Excerpt provided >>
==================================================

Modeling of Mass Transfer Limitation in Biomolecular Assays

Abstract

Many biomolecular assays involve the capture of an analyte by ligands that are attached or immobilized upon a solid surface. Often the binding kinetics of the ligand and analyte are fast enough that the capture step is limited by diffusion or mass transfer of the analyte from the bulk fluid phase onto the surface. In this contribution, after a brief survey of various mathematical models for mass transfer-limited analyte capture, we analyze one model problem. The model involves the capture of analytes by suspended solid spherical beads on whose surface many ligands are attached. The rate of association of the ligand and analyte molecules is taken to be high enough that the overall rate of the capture process is limited by diffusion. Two distinct limits are examined analytically. In early times, when the analytes near a bead are being captured and the depletion layers in the neighborhood of the individual beads are nonoverlapping, the problem is modeled as a diffusion/surface reaction problem about a single bead, and analytical results are obtained that describe the amount of analyte captured as a function of time. At later times, when the depletion layers from neighboring beads begin to overlap, the problem is modeled by means of generalized Taylor dispersion or macrotransport theory. In each case, scaling laws are derived that characterize the capture efficiency as a function of number density, volume fraction, and radius of beads.

==================================================

Study material >>

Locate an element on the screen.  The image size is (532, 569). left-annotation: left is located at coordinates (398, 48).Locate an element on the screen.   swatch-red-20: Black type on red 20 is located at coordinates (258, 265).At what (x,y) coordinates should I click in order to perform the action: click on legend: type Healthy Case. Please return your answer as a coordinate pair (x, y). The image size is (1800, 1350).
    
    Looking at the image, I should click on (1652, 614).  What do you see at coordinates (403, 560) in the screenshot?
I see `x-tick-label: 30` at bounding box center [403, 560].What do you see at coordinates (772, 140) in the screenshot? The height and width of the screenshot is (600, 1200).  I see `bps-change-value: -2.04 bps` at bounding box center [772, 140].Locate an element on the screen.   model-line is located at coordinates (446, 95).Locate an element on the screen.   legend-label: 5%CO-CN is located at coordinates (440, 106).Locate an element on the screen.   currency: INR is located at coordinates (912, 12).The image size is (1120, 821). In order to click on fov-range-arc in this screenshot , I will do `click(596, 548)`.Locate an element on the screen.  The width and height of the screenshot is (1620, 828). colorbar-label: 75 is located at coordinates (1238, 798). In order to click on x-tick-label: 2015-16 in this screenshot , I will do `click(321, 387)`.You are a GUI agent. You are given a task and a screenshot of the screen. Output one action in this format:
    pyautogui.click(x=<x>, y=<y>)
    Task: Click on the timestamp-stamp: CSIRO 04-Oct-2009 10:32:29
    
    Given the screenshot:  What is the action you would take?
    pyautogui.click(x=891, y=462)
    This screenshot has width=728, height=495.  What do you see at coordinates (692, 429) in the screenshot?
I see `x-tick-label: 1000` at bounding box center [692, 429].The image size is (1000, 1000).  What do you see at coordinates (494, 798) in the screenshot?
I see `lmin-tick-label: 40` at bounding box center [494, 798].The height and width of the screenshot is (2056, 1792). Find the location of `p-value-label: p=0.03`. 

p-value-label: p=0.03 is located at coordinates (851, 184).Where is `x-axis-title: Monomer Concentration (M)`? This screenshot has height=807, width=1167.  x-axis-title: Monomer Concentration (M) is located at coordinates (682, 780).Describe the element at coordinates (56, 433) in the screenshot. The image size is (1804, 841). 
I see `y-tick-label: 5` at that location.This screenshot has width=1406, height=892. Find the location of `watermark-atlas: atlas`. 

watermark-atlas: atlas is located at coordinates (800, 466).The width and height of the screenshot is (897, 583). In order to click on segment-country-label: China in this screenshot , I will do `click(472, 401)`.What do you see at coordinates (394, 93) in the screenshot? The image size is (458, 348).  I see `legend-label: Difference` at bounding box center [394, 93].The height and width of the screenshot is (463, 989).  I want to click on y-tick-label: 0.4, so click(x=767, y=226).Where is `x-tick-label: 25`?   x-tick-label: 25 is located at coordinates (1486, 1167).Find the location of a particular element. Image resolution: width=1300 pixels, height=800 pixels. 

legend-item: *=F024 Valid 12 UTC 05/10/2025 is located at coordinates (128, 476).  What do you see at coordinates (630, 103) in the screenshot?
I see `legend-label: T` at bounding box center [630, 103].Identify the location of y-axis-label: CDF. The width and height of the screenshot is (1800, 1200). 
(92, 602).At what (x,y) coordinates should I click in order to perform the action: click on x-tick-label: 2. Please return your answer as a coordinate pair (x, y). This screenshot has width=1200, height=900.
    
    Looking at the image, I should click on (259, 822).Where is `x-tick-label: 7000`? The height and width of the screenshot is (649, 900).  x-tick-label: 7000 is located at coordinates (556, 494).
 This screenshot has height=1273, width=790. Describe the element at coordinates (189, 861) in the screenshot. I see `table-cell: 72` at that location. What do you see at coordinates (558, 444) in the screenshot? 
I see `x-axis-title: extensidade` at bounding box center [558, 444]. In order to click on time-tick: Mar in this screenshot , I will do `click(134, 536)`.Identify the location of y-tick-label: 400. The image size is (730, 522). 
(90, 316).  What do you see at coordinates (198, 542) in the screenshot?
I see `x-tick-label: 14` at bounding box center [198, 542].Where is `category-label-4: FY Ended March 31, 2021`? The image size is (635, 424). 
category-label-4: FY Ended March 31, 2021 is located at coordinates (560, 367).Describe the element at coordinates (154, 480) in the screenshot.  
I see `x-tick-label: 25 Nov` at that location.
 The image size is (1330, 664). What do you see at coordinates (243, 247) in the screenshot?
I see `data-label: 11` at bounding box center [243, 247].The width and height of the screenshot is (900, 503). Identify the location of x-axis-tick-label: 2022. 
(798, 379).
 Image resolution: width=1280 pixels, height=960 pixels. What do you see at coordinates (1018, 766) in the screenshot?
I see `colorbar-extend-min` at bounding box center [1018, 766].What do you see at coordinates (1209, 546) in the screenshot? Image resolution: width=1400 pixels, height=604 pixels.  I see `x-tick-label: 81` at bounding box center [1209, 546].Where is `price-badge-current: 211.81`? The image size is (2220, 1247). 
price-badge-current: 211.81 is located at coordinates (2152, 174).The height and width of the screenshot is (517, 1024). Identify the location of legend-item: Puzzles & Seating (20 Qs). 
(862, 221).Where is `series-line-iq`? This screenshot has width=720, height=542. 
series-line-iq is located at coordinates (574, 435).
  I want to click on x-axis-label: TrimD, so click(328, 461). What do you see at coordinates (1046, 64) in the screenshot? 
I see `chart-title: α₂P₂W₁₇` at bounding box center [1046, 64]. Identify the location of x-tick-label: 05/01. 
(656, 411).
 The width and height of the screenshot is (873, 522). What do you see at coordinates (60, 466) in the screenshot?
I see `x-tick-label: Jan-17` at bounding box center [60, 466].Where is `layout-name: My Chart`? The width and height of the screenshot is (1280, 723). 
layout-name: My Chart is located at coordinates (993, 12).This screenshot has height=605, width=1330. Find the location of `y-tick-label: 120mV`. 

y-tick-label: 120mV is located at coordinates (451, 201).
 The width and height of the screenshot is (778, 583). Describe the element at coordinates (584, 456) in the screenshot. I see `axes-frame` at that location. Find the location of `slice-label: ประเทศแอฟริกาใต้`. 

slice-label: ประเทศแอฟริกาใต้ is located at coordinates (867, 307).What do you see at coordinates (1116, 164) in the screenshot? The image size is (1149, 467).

==================================================

Task brief >> In the abstract on mass transfer-limited analyte capture, what is used to model the problem at later times, once the depletion layers from neighboring beads begin to overlap? The rows are separate material and have no connection to the abstract.

Result of the task >> Generalized Taylor dispersion or macrotransport theory.